◆ **Stated goal**
Copy all of the material below line for line, with no changes.
===== Task material =====
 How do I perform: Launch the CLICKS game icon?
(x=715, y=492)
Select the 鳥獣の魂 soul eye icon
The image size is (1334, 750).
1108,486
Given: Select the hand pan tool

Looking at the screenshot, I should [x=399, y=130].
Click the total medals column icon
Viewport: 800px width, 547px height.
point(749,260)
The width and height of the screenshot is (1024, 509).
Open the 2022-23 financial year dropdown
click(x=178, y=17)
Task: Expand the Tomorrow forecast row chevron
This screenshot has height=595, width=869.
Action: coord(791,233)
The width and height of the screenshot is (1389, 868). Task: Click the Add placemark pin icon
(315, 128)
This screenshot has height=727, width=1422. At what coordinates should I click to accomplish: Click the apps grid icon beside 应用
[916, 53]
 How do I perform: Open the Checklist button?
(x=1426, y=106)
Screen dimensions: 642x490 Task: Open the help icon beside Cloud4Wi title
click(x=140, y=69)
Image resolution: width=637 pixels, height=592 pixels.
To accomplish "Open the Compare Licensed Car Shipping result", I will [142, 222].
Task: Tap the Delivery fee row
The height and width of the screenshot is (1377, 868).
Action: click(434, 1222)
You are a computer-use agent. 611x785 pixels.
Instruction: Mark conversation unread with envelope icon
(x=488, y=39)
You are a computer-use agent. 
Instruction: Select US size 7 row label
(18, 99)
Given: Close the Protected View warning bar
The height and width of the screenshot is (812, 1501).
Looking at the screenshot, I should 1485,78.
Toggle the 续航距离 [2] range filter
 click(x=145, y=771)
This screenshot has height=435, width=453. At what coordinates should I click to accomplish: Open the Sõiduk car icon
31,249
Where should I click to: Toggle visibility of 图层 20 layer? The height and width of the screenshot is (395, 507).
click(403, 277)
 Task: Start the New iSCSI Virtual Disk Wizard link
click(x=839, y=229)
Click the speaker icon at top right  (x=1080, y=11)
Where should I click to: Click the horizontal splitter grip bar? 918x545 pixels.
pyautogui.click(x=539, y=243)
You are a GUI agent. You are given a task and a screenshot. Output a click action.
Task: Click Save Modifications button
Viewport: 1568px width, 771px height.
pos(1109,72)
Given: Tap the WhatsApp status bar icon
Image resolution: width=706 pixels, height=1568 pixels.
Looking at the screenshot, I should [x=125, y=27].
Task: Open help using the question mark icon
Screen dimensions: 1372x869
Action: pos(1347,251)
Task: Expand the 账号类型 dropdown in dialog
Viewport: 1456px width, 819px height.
=====
◆ **Solution to this problem**
 How do I perform: Launch the CLICKS game icon?
(x=715, y=492)
Select the 鳥獣の魂 soul eye icon
The image size is (1334, 750).
1108,486
Given: Select the hand pan tool

Looking at the screenshot, I should [x=399, y=130].
Click the total medals column icon
Viewport: 800px width, 547px height.
point(749,260)
The width and height of the screenshot is (1024, 509).
Open the 2022-23 financial year dropdown
click(x=178, y=17)
Task: Expand the Tomorrow forecast row chevron
This screenshot has height=595, width=869.
Action: coord(791,233)
The width and height of the screenshot is (1389, 868). Task: Click the Add placemark pin icon
(315, 128)
This screenshot has height=727, width=1422. At what coordinates should I click to accomplish: Click the apps grid icon beside 应用
[916, 53]
 How do I perform: Open the Checklist button?
(x=1426, y=106)
Screen dimensions: 642x490 Task: Open the help icon beside Cloud4Wi title
click(x=140, y=69)
Image resolution: width=637 pixels, height=592 pixels.
To accomplish "Open the Compare Licensed Car Shipping result", I will [142, 222].
Task: Tap the Delivery fee row
The height and width of the screenshot is (1377, 868).
Action: click(434, 1222)
You are a computer-use agent. 611x785 pixels.
Instruction: Mark conversation unread with envelope icon
(x=488, y=39)
You are a computer-use agent. 
Instruction: Select US size 7 row label
(18, 99)
Given: Close the Protected View warning bar
The height and width of the screenshot is (812, 1501).
Looking at the screenshot, I should 1485,78.
Toggle the 续航距离 [2] range filter
 click(x=145, y=771)
This screenshot has height=435, width=453. At what coordinates should I click to accomplish: Open the Sõiduk car icon
31,249
Where should I click to: Toggle visibility of 图层 20 layer? The height and width of the screenshot is (395, 507).
click(403, 277)
 Task: Start the New iSCSI Virtual Disk Wizard link
click(x=839, y=229)
Click the speaker icon at top right  (x=1080, y=11)
Where should I click to: Click the horizontal splitter grip bar? 918x545 pixels.
pyautogui.click(x=539, y=243)
You are a GUI agent. You are given a task and a screenshot. Output a click action.
Task: Click Save Modifications button
Viewport: 1568px width, 771px height.
pos(1109,72)
Given: Tap the WhatsApp status bar icon
Image resolution: width=706 pixels, height=1568 pixels.
Looking at the screenshot, I should [x=125, y=27].
Task: Open help using the question mark icon
Screen dimensions: 1372x869
Action: pos(1347,251)
Task: Expand the 账号类型 dropdown in dialog
Viewport: 1456px width, 819px height.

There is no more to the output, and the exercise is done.